Bus service is excellent in some parts of the island.  There is a stop not far from the Pelican, from there you can get into the towns, or to Mullet Bay Beach.  

No bus stop near Divi, so you're either stuck there or would have to rent a car.

There is a place on St. Maarten called Galleon Bay, which is the most kid-friendly beach imaginable, but you have to drive to get there.


----------



## stmartinfan (Aug 3, 2007)

When we were at Divi this spring, they had created a room with some youth activities, like games and crafts, which was a nice addition.  My kids, now teenagers, have been going to Divi since about the age of your child and really enjoy it.  There is also a watercraft building, where you can rent a jet ski or other watercraft.  I would also encourage you to explore the island some, if possible.  Our kids liked the market in Marigot, visiting other beaches, seeing the chickens and goats along the road as we drove around the island, going to the Butterfly Farm, taking the boat to Isle Pinel and just generally enjoying being in two different countries on such a small island.


----------



## AKE (Aug 8, 2007)

You are aware that the beaches are topless (we even had a number of topless sunbathers at our resort)?


----------



## Aldo (Aug 8, 2007)

Truth is, few young kids are going to be traumatized for life by seeing a topless woman on a beach.   The kids in St. Maarten, who see this alla time, seem pretty well adjusted to me.

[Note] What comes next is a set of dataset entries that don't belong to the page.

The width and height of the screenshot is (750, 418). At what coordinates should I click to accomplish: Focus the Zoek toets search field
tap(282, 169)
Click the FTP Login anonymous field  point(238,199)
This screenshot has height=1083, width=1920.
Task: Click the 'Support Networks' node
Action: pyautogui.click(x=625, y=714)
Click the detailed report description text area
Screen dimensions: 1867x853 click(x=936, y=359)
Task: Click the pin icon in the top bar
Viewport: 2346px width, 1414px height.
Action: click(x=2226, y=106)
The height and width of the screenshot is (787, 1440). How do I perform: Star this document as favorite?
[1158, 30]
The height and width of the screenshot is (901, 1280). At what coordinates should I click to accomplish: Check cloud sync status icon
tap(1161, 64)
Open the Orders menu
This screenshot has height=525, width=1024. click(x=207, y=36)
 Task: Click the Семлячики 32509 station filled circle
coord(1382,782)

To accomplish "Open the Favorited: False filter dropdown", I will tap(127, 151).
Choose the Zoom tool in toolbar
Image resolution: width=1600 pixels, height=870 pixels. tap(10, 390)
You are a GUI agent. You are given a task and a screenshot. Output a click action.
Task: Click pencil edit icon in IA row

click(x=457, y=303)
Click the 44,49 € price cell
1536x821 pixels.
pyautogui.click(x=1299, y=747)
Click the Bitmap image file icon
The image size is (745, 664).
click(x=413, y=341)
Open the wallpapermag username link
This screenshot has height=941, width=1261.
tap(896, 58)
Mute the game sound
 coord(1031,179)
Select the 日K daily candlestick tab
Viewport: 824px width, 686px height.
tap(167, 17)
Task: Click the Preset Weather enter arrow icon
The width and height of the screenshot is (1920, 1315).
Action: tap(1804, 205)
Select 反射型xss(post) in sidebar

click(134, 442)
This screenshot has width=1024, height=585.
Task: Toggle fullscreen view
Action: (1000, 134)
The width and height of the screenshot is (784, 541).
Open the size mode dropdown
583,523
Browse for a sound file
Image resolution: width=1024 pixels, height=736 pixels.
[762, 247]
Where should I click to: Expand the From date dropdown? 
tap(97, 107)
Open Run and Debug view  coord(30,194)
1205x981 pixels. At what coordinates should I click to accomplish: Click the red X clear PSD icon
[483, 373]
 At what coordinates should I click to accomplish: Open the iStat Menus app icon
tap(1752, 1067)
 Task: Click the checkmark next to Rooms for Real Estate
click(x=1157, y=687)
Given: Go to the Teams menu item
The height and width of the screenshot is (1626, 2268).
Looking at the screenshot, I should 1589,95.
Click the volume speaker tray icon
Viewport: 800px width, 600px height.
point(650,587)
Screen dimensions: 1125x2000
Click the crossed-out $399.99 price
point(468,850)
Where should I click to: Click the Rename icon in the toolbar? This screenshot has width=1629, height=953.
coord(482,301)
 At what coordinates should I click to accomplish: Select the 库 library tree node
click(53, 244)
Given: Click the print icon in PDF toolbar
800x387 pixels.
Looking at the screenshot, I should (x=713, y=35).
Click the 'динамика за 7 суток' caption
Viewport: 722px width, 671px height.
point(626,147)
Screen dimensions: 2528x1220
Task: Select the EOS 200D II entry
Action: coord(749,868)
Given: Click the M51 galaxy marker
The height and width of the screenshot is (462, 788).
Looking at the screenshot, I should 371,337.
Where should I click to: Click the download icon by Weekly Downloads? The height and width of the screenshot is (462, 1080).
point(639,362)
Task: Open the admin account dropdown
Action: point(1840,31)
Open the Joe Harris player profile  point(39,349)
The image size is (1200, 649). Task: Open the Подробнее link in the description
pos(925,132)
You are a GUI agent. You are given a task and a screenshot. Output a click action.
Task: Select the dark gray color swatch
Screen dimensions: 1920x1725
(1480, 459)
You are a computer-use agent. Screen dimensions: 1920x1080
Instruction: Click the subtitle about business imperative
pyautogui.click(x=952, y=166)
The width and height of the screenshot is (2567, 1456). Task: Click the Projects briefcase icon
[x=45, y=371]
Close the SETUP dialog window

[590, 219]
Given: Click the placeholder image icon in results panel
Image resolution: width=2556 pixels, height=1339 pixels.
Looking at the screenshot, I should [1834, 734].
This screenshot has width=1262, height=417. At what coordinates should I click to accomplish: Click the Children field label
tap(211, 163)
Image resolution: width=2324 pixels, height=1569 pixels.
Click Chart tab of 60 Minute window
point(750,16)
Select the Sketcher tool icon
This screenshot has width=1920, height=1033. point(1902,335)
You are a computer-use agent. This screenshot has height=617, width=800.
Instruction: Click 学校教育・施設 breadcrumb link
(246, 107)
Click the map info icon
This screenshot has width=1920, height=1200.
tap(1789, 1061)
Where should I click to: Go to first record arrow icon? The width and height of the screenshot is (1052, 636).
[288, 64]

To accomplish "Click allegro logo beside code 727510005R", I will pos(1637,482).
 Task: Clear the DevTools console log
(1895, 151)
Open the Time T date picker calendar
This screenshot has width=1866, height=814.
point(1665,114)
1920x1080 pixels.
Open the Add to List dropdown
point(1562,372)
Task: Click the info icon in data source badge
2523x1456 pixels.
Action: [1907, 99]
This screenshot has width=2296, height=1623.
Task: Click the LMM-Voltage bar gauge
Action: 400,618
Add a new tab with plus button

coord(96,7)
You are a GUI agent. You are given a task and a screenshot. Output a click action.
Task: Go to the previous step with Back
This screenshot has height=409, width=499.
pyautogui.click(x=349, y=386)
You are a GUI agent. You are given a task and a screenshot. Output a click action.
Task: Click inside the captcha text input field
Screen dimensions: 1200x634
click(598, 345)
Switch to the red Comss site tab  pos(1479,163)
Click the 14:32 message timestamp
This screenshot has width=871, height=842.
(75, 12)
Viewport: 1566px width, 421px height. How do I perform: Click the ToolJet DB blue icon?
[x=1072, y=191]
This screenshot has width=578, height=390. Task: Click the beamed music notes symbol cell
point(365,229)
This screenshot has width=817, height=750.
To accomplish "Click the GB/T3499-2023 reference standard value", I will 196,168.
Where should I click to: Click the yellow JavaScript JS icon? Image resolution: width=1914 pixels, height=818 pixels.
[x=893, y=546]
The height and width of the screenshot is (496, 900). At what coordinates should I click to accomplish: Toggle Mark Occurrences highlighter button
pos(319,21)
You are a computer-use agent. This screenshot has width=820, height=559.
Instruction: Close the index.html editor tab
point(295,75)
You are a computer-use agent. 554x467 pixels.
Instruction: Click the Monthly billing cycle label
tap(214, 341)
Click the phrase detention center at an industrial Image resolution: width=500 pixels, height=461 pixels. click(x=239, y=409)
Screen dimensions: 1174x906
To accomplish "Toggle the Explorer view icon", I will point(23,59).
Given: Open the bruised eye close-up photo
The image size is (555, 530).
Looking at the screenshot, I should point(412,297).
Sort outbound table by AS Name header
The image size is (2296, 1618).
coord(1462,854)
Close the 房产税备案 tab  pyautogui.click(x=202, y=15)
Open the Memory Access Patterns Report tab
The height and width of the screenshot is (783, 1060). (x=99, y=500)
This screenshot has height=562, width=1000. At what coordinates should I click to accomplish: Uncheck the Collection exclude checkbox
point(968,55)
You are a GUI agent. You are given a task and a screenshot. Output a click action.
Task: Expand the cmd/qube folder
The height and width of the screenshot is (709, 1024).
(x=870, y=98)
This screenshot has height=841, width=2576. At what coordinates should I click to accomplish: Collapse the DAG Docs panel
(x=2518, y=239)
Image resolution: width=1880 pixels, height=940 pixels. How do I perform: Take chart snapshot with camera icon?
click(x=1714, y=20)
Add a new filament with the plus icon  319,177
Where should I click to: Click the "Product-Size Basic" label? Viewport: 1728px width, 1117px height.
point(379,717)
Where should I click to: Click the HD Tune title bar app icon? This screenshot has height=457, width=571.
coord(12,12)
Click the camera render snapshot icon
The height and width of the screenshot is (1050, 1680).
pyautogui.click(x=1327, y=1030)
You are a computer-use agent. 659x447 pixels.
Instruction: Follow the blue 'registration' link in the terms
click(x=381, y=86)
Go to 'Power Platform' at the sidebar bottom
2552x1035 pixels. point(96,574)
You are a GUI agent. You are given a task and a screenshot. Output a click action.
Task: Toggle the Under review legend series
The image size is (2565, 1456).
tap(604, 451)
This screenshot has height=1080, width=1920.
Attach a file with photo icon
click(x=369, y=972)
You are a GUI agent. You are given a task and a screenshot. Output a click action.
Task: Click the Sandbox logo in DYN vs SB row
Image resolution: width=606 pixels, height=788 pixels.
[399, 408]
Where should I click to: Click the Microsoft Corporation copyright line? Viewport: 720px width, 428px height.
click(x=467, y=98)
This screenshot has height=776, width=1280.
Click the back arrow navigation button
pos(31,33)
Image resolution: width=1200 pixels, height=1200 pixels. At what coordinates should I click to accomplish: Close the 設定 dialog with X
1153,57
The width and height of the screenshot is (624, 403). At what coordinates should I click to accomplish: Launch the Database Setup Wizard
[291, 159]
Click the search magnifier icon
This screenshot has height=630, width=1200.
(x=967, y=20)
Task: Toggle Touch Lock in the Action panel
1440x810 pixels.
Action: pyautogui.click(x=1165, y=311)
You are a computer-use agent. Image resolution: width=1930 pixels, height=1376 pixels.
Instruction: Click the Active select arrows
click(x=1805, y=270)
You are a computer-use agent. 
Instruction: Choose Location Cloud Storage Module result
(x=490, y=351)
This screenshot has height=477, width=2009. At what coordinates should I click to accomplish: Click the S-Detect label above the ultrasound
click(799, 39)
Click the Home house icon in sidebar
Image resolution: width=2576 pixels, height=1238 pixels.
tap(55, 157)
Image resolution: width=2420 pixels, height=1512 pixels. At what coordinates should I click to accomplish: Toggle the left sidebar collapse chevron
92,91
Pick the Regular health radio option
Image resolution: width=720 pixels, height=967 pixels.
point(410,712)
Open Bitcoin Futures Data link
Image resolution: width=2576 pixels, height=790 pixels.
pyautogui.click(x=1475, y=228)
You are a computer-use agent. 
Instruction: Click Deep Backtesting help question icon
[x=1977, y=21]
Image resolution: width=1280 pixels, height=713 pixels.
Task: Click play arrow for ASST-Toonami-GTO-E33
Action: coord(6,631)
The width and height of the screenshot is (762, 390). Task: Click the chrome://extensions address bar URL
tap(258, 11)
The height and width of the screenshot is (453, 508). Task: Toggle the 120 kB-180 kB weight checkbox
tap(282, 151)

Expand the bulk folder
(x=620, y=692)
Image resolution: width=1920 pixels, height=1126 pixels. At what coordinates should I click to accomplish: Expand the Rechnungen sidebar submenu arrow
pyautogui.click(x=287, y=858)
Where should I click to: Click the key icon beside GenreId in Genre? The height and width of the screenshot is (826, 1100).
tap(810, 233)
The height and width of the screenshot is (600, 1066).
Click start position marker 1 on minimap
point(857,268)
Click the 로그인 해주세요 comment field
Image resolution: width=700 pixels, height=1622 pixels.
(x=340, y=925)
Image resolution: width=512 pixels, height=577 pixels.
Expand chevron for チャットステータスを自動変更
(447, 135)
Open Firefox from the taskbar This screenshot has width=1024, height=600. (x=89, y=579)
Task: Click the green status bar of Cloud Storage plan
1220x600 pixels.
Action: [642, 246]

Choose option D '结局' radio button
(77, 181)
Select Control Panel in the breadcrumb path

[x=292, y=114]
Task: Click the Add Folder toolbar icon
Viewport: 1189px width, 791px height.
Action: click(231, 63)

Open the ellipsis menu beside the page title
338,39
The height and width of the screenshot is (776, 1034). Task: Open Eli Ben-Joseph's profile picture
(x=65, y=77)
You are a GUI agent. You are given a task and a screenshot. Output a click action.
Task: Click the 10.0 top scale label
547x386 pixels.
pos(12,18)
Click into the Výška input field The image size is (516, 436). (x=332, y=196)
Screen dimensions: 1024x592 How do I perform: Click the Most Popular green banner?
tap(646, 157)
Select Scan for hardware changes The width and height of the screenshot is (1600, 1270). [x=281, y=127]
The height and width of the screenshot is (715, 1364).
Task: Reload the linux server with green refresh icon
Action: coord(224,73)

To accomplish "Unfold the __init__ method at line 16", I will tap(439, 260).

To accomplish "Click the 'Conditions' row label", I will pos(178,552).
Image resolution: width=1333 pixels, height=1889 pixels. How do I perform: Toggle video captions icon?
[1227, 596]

Want to turn your kid into a pervert full of hangups?  Turn the human body into some sort of forbidden mystery is one sure way.


----------



## Denise (Aug 9, 2007)

During a visit to St. Maarten several years ago the boys were 6, 8, and 10 years old. Before we left we had the "talk" with them about the nude/topless beaches. We didn't make a big deal out of it, just a factual kinda thing about what they probably see. It didn't phase them a bit, not a word was said by them about anything they saw (and they saw a lot)  The one beach where we saw very little topless and no nude bathing was Friars. Seemed more a local beach with families. It turned out to be one of our favorites as it was one of the few places I found fair/good snorkeling on the island. Good places to eat. The road there was a little rough but that was several years ago.


----------



## Canuck (Aug 9, 2007)

Just had to share our "top less" experience in St. Martin.  At the time my boys were 4 & 6 1/2.  My 6 year old had been to beaches with topless women before and he never has really noticed/comment.  However, my 4 year old turned to me and said, "mommy, some of these women forgot to put their booby holders on, wont they burn?"  It was so cute and so innocent and sincere!  I had a little chat with him about it and that was it.....no big deal.  We were there 2 weeks and saw a ton of women with "no booby holders" and my boys could have careless.


----------



## AKE (Aug 15, 2007)

It doesn't bother me a bit (my background is northern Europe where no-one bats an eyelash) BUT I have seen a number of Americans get very upset in St. Marteen when they realize that beaches are topless (or even nude).  In Ontario (Canada) going topless is completely legal everywhere... it was a court case some years ago when female swedish beach volleyball players were fined while sunbathing... the court ruling was that if was discriminatory if men can go topless but females can't.


----------



## stmartinfan (Aug 16, 2007)

We aren't offended by topless (or nude) on beaches, but I would note that I don't think I've ever seen anyone topless on the beach at Divi.  It tends to be a U.S. crowd, mostly families or older couples, so generally swimsuit clothed.  We enjoy going to a variety of beaches around the island.


----------



## Dean (Aug 25, 2007)

My experience regarding nude beaches is that those that should go nude don't and those that shouldn't do, unfortunately I fall in the latter group at this stage of my life.


----------